How am I gaming her? Please tell me.


----------



## Plan 9 from OS (Jul 13, 2012)

LuvIsTuff said:


> How am I gaming her? Please tell me.


Already stated in previous posts.


----------



## bandit.45 (Feb 8, 2012)

Just to the goddamned 180 and quit worrying about it!

Sheezus H....

Make yourself into a better man. Live for yourself. Do the things you want to do. Bike, run, swim, snorkel, play your music....quit waiting for her. 
And quit being so damn defensive damn it!


----------



## happy as a clam (Jan 5, 2014)

Bandit's on a roll. He used the "d" word three times in his last post... 
_Posted via Mobile Device_


----------



## LuvIsTuff (Feb 20, 2015)

Wow! My wife is in full on b!tch mode tonight. I text her tonight on my way to a restaurant and told her to meet me and my daughter for dinner. She hadn't left work yet, which I wasn't aware of. I thought she was almost home because it was around the time She usually gets home. She replies to my text with "Thanks for letting me know. You can eat without me since you didn't think of me anyway". I told her that I didn't expect her to still be at work and offered to get something for her to go and take it home. Her reply: "You should have mentioned it earlier and I may have made it. You did not consider me before you went there so you can enjoy it without me. I'm pissed. Inconsiderate." She's been pouting all night and avoiding me. Sort of like last night, only with a nasty attitude. It's actually a bit humorous. My son and I are watching recordings of Impracticle Jokers and laughing out a$$es off, enjoying ourselves while she pitches a 4 hour temper tantrum.


----------



## Blossom Leigh (Mar 27, 2014)

Interesting.

Might have worked better to say "Hey Babe, I've taken my daughter to dinner, so I will see you when we get home. Hit me up if you would like something from here brought home "

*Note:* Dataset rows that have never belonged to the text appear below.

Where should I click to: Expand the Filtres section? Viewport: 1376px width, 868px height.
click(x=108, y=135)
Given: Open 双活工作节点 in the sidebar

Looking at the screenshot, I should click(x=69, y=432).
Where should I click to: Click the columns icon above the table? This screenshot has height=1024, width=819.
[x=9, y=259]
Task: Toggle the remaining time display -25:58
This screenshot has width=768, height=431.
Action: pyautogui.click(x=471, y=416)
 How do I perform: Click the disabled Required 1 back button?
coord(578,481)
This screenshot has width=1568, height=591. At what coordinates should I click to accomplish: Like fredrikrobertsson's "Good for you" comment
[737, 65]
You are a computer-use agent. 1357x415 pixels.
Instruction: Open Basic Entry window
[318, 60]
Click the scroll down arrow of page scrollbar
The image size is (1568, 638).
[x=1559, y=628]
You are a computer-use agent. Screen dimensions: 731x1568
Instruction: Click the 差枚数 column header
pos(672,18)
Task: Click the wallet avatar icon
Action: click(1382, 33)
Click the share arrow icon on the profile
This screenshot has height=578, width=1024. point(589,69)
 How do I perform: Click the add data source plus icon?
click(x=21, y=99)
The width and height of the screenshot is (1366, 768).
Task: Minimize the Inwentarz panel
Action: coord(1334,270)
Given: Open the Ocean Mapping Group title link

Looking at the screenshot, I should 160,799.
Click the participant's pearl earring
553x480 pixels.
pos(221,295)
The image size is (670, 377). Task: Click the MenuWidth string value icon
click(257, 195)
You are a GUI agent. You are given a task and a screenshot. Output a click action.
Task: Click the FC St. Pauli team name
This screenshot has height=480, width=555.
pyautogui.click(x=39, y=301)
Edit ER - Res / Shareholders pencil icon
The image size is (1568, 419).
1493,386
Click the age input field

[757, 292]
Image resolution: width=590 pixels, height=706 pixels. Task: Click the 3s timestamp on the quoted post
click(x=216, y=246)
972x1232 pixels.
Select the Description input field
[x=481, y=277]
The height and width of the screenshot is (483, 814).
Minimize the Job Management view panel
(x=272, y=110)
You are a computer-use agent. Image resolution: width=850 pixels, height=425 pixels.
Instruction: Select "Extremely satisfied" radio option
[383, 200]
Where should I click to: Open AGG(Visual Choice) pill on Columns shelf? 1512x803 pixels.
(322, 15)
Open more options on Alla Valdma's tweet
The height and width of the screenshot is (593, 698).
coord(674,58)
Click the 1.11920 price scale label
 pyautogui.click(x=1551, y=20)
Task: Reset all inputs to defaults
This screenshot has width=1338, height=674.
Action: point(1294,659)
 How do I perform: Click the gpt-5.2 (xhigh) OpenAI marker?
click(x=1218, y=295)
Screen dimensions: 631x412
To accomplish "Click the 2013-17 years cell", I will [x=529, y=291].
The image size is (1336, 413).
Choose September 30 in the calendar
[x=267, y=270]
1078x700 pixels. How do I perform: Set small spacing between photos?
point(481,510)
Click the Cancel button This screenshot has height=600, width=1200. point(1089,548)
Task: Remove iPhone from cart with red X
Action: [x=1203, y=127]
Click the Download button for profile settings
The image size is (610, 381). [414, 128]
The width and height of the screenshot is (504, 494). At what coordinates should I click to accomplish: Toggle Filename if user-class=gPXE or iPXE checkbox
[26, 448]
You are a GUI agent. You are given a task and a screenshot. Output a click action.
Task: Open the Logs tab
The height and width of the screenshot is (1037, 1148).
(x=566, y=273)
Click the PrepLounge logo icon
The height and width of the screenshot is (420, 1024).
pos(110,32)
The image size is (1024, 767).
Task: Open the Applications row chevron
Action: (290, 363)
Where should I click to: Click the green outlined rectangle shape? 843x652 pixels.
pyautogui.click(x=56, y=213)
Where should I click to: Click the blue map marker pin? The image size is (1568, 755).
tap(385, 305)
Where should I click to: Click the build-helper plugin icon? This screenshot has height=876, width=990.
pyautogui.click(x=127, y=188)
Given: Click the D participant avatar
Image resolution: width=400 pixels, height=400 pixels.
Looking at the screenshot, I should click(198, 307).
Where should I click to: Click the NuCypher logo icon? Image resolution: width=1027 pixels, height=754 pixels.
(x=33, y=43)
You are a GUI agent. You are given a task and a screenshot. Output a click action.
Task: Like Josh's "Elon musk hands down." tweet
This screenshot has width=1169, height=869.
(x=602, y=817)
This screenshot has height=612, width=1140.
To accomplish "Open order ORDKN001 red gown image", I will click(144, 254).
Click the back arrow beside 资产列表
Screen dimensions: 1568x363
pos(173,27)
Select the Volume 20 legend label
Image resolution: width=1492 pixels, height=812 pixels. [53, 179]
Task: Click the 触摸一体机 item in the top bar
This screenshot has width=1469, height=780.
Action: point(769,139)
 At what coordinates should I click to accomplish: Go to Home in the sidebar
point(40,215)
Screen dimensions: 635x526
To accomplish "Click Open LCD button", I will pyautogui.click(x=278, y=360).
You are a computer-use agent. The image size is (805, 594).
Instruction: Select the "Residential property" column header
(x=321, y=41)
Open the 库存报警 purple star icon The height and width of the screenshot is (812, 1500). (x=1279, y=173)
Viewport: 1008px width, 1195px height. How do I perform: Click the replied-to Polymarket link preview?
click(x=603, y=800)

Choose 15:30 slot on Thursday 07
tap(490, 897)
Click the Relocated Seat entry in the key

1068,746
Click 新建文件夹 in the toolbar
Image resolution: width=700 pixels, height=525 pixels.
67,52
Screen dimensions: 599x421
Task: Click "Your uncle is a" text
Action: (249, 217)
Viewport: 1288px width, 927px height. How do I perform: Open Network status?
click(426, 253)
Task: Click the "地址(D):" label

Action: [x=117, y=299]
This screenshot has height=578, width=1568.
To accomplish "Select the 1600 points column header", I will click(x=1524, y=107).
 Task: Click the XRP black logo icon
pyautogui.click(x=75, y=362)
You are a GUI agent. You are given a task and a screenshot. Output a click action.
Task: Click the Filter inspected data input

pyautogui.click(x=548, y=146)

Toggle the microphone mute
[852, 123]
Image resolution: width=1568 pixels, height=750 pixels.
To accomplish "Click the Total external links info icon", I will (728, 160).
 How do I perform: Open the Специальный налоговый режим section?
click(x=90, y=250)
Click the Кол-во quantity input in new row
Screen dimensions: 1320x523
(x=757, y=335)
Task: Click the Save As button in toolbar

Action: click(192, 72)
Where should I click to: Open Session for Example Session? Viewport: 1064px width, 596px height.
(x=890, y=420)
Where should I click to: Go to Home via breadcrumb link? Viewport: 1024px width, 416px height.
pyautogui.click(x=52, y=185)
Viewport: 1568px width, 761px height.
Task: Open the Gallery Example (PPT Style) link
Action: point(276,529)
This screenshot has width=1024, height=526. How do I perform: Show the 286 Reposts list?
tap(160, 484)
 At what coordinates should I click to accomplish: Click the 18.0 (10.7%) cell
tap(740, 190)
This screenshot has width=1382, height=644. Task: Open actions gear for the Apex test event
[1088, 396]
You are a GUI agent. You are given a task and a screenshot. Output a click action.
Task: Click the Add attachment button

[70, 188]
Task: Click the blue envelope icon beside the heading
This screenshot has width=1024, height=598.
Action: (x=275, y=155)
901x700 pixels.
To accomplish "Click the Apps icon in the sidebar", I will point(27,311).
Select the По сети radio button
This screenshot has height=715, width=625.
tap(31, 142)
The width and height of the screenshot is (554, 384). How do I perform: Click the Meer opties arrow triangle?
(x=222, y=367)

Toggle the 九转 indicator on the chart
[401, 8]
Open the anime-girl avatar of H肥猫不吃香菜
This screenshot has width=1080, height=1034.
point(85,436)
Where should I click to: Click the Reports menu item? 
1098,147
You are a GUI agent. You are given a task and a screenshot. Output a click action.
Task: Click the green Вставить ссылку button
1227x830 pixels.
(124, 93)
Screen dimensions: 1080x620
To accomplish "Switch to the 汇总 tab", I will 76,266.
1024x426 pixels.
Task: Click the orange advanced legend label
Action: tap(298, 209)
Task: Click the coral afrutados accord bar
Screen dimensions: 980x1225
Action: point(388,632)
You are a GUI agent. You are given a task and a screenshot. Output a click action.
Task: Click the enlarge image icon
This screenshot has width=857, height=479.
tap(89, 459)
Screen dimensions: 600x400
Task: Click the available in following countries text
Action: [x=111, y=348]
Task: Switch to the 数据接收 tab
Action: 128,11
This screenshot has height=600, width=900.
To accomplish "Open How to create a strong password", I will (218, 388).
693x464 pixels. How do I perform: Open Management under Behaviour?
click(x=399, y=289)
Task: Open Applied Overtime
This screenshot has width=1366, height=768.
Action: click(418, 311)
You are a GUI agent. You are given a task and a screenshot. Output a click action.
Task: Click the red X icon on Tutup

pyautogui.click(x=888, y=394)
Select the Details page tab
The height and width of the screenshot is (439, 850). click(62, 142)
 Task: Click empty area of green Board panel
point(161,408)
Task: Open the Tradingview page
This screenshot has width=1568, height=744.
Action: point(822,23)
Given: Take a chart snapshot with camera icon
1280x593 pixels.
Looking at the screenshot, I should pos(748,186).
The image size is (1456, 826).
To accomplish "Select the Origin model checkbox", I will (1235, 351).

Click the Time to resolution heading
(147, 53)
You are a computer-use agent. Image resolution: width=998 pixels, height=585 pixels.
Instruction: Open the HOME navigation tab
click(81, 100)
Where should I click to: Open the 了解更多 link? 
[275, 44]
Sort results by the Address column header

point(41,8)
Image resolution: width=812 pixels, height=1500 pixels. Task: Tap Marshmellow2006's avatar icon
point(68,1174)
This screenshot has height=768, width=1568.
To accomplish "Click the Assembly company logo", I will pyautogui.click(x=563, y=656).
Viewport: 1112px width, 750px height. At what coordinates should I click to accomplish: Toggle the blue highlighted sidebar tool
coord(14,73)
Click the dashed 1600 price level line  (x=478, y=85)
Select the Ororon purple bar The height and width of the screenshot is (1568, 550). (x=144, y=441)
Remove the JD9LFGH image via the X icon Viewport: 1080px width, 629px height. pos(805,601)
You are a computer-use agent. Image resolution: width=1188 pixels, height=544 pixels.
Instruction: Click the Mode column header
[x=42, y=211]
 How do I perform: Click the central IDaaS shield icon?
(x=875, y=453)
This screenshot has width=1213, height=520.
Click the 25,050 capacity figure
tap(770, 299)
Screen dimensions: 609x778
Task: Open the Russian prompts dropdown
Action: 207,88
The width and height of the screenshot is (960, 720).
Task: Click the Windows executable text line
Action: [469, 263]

Its more detached but still friendly. And it doesnt appear as last minute appeasement.

I'm glad you were able to remain detached during your wifes childish temper tantrum. This is good. If she goes too far, you may have to tell her "that is not ok, choose better."


----------



## Plan 9 from OS (Jul 13, 2012)

Blossom Leigh said:


> Interesting.
> 
> Might have worked better to say "Hey Babe, I've taken my daughter to dinner, so I will see you when we get home. Hit me up if you would like something from here brought home "
> 
> ...


Honestly, if my spouse pulled that stunt without us planning it first then I'd be irritated. I wouldn't throw a 4 hour temper tantrum over it either though. To her defense, LIT did impulsively decide to go out to dinner with his daughter and his wife was an afterthought, I think he knew how she would react if she couldn't meet them and I think he enjoys seeing her reactions to his sudden changes given that he knows her well enough to push the right buttons.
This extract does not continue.